Lift in ports 4, 5, 6, and 7.
Intake in ports 1 and 10, both in the power expander.
That way, our drive is spread across 3 breakers (minimum chance of tripping one), and our lift is spread across 2. So the 1-5 breaker has 3 motors, the expander breaker has 4, and the 6-10 breaker has 3.

Can’t use ports 1 & 10 with the power expander.

I think you may be confused as to how the power expander works. You said that he has 5-4-3 motors on the different breakers, but that adds up to 12. A motor plugged into port x through the battery expander is NOT being powered by port x whatsoever, so your list of 12 motors doesn’t make any sense…

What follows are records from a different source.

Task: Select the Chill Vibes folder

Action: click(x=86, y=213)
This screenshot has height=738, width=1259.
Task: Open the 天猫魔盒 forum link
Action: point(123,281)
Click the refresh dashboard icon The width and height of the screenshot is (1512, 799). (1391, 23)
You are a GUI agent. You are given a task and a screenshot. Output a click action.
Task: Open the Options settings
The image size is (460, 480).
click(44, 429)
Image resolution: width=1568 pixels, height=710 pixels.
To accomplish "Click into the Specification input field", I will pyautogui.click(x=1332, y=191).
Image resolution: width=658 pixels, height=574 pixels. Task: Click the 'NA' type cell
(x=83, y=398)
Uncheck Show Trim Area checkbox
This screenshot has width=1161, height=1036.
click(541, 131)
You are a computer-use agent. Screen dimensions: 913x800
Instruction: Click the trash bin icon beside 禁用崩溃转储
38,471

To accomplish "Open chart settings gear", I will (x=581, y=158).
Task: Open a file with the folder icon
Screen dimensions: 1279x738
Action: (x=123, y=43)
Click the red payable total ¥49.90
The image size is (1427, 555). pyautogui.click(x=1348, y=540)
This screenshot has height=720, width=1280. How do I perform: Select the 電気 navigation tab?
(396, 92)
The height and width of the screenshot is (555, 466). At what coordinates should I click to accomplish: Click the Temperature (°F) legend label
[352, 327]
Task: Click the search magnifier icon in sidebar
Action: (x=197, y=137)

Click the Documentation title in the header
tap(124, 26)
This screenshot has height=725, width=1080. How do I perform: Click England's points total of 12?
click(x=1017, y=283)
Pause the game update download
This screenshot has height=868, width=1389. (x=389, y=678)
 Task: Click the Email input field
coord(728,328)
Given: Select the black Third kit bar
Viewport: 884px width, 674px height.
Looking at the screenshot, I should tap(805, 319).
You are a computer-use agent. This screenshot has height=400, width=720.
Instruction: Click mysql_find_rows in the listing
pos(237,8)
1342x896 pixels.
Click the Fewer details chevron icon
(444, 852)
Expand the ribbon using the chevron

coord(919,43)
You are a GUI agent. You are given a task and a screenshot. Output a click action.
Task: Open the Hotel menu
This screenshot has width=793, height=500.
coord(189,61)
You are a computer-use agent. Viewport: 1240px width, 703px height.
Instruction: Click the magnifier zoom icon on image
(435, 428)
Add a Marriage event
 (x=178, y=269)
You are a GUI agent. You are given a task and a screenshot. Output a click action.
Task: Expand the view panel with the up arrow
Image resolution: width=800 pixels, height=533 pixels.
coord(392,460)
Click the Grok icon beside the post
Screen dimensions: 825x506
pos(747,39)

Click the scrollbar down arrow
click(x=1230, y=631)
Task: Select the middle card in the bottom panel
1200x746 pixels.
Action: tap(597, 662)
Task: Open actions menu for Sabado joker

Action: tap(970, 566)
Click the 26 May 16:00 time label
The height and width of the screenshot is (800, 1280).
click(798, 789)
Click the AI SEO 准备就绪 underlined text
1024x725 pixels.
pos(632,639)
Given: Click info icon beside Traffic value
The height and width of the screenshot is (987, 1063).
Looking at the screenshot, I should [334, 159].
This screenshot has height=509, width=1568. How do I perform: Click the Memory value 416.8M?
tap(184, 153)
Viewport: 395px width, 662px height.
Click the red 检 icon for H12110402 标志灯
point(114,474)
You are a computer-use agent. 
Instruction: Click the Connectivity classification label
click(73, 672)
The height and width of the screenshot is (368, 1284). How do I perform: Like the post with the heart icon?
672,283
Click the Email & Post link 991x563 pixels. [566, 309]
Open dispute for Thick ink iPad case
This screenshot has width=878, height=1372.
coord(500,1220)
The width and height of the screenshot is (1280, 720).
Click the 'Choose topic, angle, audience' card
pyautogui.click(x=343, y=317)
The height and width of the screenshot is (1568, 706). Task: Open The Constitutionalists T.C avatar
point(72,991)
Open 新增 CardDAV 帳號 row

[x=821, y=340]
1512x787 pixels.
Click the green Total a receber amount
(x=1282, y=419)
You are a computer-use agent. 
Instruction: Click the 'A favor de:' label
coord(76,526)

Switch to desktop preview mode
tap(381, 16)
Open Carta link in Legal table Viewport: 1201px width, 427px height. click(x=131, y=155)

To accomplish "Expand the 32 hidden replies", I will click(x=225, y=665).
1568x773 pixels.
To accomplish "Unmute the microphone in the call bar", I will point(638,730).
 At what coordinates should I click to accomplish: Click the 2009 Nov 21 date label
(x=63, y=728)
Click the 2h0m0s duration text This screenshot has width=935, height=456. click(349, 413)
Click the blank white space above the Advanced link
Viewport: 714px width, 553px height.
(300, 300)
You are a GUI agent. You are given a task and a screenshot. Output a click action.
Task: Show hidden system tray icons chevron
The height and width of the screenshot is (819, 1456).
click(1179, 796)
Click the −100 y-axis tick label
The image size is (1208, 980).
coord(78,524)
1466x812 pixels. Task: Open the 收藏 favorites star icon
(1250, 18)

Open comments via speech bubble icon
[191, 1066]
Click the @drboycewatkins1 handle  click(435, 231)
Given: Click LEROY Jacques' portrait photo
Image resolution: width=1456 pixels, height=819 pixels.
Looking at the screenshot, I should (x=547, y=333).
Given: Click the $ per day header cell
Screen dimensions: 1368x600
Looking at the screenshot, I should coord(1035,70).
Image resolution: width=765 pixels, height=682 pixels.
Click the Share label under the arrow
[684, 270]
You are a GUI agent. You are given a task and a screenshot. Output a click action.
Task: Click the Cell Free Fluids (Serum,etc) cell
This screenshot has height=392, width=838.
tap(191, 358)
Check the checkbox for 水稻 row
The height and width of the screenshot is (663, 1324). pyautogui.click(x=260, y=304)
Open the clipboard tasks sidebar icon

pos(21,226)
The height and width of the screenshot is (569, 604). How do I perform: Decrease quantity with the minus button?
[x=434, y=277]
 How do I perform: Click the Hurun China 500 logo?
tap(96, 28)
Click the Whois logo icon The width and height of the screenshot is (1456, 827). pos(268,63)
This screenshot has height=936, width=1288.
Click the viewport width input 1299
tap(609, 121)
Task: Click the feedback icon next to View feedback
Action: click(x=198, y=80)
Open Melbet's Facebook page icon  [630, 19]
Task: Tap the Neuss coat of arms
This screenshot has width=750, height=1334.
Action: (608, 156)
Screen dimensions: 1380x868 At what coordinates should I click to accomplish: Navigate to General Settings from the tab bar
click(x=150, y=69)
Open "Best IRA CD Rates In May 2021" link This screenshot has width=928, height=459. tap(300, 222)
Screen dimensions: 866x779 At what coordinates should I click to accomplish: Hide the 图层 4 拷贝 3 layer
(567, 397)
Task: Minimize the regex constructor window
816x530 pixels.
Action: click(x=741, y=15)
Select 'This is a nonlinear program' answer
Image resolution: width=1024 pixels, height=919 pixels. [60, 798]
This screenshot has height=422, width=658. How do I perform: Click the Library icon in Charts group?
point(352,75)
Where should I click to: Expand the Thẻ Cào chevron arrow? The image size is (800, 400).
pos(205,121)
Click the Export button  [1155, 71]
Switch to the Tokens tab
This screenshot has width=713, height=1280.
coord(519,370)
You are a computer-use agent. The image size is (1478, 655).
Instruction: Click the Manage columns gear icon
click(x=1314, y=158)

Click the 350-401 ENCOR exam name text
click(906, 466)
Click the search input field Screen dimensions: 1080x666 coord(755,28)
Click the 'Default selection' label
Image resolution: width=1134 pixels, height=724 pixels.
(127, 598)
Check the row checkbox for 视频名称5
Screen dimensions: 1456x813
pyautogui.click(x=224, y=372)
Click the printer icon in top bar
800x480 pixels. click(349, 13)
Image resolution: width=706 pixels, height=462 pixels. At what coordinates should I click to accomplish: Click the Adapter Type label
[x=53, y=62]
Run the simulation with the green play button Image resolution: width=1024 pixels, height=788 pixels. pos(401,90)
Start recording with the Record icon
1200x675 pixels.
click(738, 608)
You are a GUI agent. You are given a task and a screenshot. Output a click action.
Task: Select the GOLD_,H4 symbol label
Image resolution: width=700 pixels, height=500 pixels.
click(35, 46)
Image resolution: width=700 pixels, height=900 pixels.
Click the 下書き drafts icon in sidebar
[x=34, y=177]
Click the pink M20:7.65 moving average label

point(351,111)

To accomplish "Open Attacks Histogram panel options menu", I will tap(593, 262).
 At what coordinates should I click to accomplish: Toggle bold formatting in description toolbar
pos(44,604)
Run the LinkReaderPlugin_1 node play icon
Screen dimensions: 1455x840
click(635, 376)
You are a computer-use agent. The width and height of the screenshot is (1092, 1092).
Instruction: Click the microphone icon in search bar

Oops, I had that mixed up. We have 4 and 5 on the expander from the lift, not 1 and 10. :rolleyes:

Had that mixed up, too (my mind must have gone somewhere while I was writing that post). He said he had 2-5 powering his drive, and 9-8 on his lift. Assuming he is using more motors (ports 1, 6, 7, and 10,) then 6 and 7 are probably on the expander, too. That means that he has 5 motors on 1-5, 4 on the expander, and only ONE on the 6-10 breaker. This seems extremely uneven to me. If 6 and 7 aren’t on the expander, then there are still 5 on 1-5, 2 on the expander and 3 on 6-10. This is less uneven, but it the power could still be distributed in a more balanced way.

Will a power expander fix my drive train problem. It stops randomly then I have to wait a bit until it comes back on and works. It is a really fast gearing.

Sounds to me like you know the problem already. You gear ratio is too high, making your motors stall. (not to be confused with tripping breakers.) Stalling is when you’re pushing your motors too hard. Tripping your breakers is when you’re using too much motor power or too many motors at once.

As far as I can tell from the video in your build thread, you seem to be running a 1:1.66 gear ratio for speed. Given your robot is designed to hold 15-20 sacks, depending on the weight of your robot, I would be weary of this. You should try changing the gear ratio to something closer to 1:1 and see if it makes a difference.